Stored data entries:

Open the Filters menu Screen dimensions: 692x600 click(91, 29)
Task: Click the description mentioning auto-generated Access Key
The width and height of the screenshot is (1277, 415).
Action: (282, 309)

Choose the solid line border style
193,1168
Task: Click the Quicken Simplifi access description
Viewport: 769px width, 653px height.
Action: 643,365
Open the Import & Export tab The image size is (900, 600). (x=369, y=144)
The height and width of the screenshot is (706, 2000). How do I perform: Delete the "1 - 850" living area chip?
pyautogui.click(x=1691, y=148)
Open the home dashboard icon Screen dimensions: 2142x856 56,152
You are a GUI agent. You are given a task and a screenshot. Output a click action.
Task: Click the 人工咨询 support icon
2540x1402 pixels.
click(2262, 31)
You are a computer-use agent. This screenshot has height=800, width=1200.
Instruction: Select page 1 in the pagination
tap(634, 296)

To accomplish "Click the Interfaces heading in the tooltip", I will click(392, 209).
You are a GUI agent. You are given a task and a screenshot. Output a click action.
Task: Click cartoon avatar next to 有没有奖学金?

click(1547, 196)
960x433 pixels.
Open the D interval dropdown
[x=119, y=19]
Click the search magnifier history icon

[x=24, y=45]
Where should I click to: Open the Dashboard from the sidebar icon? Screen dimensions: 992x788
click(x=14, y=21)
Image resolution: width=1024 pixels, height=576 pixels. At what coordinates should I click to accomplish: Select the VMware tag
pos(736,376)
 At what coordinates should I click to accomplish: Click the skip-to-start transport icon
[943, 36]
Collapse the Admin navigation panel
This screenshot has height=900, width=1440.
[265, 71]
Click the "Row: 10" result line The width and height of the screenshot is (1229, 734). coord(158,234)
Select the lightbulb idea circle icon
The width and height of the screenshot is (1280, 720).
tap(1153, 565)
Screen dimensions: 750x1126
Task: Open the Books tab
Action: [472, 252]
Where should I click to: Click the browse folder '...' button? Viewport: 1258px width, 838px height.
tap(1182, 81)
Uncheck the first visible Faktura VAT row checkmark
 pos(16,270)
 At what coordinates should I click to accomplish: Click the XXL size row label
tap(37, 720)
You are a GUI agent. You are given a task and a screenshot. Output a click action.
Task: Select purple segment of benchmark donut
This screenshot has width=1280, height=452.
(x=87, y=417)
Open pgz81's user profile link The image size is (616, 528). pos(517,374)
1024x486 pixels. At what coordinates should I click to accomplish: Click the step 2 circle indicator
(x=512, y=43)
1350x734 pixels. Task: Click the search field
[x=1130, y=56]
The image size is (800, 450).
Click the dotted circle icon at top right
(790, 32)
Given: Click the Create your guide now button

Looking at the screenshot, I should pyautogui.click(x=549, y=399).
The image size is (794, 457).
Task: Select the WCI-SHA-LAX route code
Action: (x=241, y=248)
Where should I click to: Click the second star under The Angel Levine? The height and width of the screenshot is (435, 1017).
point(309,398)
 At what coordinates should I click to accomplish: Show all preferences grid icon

Exercise
Repeat only what runs from the line holding "This screenshot has width=1280, height=452." to the end of the data, keeping every line exactly as written, first and last included.

Result
This screenshot has width=1280, height=452.
(x=87, y=417)
Open pgz81's user profile link The image size is (616, 528). pos(517,374)
1024x486 pixels. At what coordinates should I click to accomplish: Click the step 2 circle indicator
(x=512, y=43)
1350x734 pixels. Task: Click the search field
[x=1130, y=56]
The image size is (800, 450).
Click the dotted circle icon at top right
(790, 32)
Given: Click the Create your guide now button

Looking at the screenshot, I should pyautogui.click(x=549, y=399).
The image size is (794, 457).
Task: Select the WCI-SHA-LAX route code
Action: (x=241, y=248)
Where should I click to: Click the second star under The Angel Levine? The height and width of the screenshot is (435, 1017).
point(309,398)
 At what coordinates should I click to accomplish: Show all preferences grid icon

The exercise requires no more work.